▶ [AVAILABLE DATA]
↓
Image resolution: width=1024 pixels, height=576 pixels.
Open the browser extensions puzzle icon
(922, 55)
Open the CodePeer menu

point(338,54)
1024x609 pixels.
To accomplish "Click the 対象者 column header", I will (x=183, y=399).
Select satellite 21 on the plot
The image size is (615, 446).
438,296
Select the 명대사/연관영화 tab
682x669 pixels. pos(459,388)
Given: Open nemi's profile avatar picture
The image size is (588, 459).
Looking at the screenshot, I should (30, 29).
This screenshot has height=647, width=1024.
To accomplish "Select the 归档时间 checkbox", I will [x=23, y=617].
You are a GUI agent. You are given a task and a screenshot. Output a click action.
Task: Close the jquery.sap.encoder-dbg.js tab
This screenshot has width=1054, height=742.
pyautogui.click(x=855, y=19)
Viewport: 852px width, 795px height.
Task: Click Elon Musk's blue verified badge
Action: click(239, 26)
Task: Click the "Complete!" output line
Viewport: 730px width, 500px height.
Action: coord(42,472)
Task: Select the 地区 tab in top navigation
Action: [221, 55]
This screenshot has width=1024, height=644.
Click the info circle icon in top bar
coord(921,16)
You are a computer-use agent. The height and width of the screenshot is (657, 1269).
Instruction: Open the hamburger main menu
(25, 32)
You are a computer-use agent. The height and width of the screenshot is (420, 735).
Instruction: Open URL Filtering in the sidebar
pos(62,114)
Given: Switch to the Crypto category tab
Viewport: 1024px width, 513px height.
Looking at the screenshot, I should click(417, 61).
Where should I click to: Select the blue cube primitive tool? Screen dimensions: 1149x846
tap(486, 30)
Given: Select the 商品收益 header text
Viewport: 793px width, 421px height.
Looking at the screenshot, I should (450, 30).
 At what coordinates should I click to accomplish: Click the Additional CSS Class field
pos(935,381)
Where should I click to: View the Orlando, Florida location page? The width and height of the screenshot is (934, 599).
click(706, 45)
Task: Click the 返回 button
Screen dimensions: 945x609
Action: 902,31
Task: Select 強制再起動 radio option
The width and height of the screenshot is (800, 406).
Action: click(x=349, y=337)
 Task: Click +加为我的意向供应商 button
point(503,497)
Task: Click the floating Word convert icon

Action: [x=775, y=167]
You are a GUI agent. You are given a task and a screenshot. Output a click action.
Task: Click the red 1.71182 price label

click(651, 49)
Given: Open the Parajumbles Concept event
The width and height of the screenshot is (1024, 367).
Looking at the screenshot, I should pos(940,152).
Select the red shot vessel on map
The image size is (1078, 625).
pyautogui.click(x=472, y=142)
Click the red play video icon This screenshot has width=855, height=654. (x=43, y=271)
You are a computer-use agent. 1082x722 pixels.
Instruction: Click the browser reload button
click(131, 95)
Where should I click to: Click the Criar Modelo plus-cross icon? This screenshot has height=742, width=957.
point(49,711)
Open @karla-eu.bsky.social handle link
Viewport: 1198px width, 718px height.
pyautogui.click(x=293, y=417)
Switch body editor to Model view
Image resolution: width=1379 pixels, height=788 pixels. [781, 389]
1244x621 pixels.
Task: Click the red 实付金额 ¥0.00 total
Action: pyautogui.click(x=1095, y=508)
↑
The complete listing is to be repeated word for word.

Image resolution: width=1024 pixels, height=576 pixels.
Open the browser extensions puzzle icon
(922, 55)
Open the CodePeer menu

point(338,54)
1024x609 pixels.
To accomplish "Click the 対象者 column header", I will (x=183, y=399).
Select satellite 21 on the plot
The image size is (615, 446).
438,296
Select the 명대사/연관영화 tab
682x669 pixels. pos(459,388)
Given: Open nemi's profile avatar picture
The image size is (588, 459).
Looking at the screenshot, I should (30, 29).
This screenshot has height=647, width=1024.
To accomplish "Select the 归档时间 checkbox", I will [x=23, y=617].
You are a GUI agent. You are given a task and a screenshot. Output a click action.
Task: Close the jquery.sap.encoder-dbg.js tab
This screenshot has width=1054, height=742.
pyautogui.click(x=855, y=19)
Viewport: 852px width, 795px height.
Task: Click Elon Musk's blue verified badge
Action: click(239, 26)
Task: Click the "Complete!" output line
Viewport: 730px width, 500px height.
Action: coord(42,472)
Task: Select the 地区 tab in top navigation
Action: [221, 55]
This screenshot has width=1024, height=644.
Click the info circle icon in top bar
coord(921,16)
You are a computer-use agent. The height and width of the screenshot is (657, 1269).
Instruction: Open the hamburger main menu
(25, 32)
You are a computer-use agent. The height and width of the screenshot is (420, 735).
Instruction: Open URL Filtering in the sidebar
pos(62,114)
Given: Switch to the Crypto category tab
Viewport: 1024px width, 513px height.
Looking at the screenshot, I should click(417, 61).
Where should I click to: Select the blue cube primitive tool? Screen dimensions: 1149x846
tap(486, 30)
Given: Select the 商品收益 header text
Viewport: 793px width, 421px height.
Looking at the screenshot, I should (450, 30).
 At what coordinates should I click to accomplish: Click the Additional CSS Class field
pos(935,381)
Where should I click to: View the Orlando, Florida location page? The width and height of the screenshot is (934, 599).
click(706, 45)
Task: Click the 返回 button
Screen dimensions: 945x609
Action: 902,31
Task: Select 強制再起動 radio option
The width and height of the screenshot is (800, 406).
Action: click(x=349, y=337)
 Task: Click +加为我的意向供应商 button
point(503,497)
Task: Click the floating Word convert icon

Action: [x=775, y=167]
You are a GUI agent. You are given a task and a screenshot. Output a click action.
Task: Click the red 1.71182 price label

click(651, 49)
Given: Open the Parajumbles Concept event
The width and height of the screenshot is (1024, 367).
Looking at the screenshot, I should pos(940,152).
Select the red shot vessel on map
The image size is (1078, 625).
pyautogui.click(x=472, y=142)
Click the red play video icon This screenshot has width=855, height=654. (x=43, y=271)
You are a computer-use agent. 1082x722 pixels.
Instruction: Click the browser reload button
click(131, 95)
Where should I click to: Click the Criar Modelo plus-cross icon? This screenshot has height=742, width=957.
point(49,711)
Open @karla-eu.bsky.social handle link
Viewport: 1198px width, 718px height.
pyautogui.click(x=293, y=417)
Switch body editor to Model view
Image resolution: width=1379 pixels, height=788 pixels. [781, 389]
1244x621 pixels.
Task: Click the red 实付金额 ¥0.00 total
Action: pyautogui.click(x=1095, y=508)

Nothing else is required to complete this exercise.